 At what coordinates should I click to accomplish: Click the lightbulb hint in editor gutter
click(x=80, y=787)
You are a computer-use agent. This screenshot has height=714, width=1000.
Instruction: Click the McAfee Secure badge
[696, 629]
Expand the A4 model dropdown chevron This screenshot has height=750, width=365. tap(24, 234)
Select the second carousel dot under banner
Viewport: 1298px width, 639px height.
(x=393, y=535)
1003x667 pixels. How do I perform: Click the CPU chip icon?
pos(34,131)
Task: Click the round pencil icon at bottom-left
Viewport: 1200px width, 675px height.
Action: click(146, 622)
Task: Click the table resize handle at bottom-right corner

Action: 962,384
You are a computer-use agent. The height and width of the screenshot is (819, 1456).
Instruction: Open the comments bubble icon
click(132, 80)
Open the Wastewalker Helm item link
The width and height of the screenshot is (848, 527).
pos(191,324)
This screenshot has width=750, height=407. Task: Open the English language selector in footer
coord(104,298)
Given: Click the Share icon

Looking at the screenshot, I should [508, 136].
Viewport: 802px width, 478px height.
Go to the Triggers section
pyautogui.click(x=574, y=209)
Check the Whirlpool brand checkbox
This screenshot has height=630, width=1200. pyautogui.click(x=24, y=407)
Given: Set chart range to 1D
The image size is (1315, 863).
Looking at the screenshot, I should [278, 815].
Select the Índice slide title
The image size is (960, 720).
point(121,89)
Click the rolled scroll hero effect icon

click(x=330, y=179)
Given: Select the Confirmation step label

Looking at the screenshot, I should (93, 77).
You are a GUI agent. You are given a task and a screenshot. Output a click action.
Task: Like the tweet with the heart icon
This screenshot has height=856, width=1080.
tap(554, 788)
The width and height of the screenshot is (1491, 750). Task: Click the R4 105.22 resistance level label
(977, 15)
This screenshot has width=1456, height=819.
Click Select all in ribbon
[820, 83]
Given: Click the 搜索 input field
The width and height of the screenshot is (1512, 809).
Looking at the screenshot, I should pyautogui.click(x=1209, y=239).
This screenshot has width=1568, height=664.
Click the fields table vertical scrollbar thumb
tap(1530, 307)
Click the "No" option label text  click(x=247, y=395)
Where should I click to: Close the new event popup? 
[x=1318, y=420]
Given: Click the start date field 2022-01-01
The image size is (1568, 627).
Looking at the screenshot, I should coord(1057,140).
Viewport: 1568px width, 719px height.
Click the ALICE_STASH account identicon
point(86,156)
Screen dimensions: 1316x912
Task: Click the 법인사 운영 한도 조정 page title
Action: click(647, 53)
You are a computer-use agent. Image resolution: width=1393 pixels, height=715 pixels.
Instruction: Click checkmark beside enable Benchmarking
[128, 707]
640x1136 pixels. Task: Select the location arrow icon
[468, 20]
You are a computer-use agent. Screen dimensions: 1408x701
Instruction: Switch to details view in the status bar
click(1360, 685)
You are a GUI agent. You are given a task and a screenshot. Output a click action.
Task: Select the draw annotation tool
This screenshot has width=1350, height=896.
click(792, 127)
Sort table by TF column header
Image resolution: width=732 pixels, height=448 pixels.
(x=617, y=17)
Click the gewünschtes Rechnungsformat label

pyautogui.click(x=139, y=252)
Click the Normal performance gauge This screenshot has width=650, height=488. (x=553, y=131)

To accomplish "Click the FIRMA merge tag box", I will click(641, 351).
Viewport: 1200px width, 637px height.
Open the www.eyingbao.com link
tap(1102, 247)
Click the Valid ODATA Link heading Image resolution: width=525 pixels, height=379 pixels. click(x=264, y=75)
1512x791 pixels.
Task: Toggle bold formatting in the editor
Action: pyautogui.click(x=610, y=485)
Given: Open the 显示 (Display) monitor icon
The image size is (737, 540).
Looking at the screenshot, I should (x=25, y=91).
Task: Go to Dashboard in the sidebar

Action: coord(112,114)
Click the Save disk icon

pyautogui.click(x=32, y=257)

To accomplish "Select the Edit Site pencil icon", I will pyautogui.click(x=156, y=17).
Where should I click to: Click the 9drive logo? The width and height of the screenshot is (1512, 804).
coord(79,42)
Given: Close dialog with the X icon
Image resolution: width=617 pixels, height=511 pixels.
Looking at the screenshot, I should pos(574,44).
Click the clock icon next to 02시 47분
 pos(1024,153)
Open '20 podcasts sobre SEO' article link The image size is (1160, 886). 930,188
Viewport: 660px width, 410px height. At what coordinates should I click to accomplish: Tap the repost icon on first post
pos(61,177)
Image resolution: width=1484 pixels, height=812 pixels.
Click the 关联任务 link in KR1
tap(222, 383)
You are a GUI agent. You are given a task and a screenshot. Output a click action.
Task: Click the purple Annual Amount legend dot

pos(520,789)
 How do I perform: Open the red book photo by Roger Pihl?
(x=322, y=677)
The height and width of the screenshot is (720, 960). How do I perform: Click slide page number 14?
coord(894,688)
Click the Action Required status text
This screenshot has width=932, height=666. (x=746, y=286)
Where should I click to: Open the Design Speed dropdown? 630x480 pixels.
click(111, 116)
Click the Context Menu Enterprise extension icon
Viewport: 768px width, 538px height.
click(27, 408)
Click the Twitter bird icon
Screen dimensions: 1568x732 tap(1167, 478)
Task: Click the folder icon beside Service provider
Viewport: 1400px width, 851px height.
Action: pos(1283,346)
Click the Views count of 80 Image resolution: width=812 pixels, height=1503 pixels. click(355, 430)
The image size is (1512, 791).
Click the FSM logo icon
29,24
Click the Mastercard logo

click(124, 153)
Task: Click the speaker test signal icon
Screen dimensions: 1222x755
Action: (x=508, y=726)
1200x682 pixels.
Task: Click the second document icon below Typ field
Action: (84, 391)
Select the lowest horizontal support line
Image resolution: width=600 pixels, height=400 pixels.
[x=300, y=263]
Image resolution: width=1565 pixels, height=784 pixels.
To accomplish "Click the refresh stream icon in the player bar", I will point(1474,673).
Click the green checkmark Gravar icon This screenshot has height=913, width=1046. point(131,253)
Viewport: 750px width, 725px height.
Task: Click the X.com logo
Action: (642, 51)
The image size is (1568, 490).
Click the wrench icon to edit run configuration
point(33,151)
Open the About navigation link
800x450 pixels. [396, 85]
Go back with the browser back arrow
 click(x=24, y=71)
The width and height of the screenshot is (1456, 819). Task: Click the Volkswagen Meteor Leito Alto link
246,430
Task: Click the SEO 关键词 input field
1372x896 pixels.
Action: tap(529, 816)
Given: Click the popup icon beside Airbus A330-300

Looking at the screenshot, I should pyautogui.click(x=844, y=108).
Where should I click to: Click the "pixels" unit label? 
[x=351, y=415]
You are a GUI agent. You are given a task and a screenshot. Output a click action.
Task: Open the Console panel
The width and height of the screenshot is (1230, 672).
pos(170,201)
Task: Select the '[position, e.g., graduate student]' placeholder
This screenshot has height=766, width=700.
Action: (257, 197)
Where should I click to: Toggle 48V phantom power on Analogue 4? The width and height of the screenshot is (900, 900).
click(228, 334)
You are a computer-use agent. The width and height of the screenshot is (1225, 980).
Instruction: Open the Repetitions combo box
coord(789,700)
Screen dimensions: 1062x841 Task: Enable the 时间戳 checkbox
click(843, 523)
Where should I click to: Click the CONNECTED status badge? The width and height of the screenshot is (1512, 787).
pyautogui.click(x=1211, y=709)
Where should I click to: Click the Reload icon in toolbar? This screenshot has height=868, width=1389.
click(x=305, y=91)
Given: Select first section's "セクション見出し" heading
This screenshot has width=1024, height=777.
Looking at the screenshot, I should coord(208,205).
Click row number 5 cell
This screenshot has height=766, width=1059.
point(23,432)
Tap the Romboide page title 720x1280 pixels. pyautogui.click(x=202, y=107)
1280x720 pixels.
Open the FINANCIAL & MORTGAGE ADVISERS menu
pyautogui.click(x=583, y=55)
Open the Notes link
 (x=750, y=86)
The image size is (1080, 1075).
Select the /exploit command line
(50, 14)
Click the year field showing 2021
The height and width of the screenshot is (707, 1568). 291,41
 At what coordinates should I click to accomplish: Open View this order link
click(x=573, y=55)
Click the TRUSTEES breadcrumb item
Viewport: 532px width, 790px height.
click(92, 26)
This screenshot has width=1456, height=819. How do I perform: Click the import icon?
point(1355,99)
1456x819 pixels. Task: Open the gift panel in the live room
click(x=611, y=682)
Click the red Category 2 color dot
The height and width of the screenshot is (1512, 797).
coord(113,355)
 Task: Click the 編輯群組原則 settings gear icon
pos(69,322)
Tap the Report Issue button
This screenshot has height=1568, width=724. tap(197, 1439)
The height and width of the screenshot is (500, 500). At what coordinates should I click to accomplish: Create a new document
==*==
*DIRECTIVE*: Rewrite the items from the line holding "Screen dimensions: 1062x841" through the end of the items, inclusive, with "Reload" changed to "Refresh" and nothing else altered.

*COMPLETE ANSWER*:
Screen dimensions: 1062x841 Task: Enable the 时间戳 checkbox
click(843, 523)
Where should I click to: Click the CONNECTED status badge? The width and height of the screenshot is (1512, 787).
pyautogui.click(x=1211, y=709)
Where should I click to: Click the Refresh icon in toolbar? This screenshot has height=868, width=1389.
click(x=305, y=91)
Given: Select first section's "セクション見出し" heading
This screenshot has width=1024, height=777.
Looking at the screenshot, I should coord(208,205).
Click row number 5 cell
This screenshot has height=766, width=1059.
point(23,432)
Tap the Romboide page title 720x1280 pixels. pyautogui.click(x=202, y=107)
1280x720 pixels.
Open the FINANCIAL & MORTGAGE ADVISERS menu
pyautogui.click(x=583, y=55)
Open the Notes link
 (x=750, y=86)
The image size is (1080, 1075).
Select the /exploit command line
(50, 14)
Click the year field showing 2021
The height and width of the screenshot is (707, 1568). 291,41
 At what coordinates should I click to accomplish: Open View this order link
click(x=573, y=55)
Click the TRUSTEES breadcrumb item
Viewport: 532px width, 790px height.
click(92, 26)
This screenshot has width=1456, height=819. How do I perform: Click the import icon?
point(1355,99)
1456x819 pixels. Task: Open the gift panel in the live room
click(x=611, y=682)
Click the red Category 2 color dot
The height and width of the screenshot is (1512, 797).
coord(113,355)
 Task: Click the 編輯群組原則 settings gear icon
pos(69,322)
Tap the Report Issue button
This screenshot has height=1568, width=724. tap(197, 1439)
The height and width of the screenshot is (500, 500). At what coordinates should I click to accomplish: Create a new document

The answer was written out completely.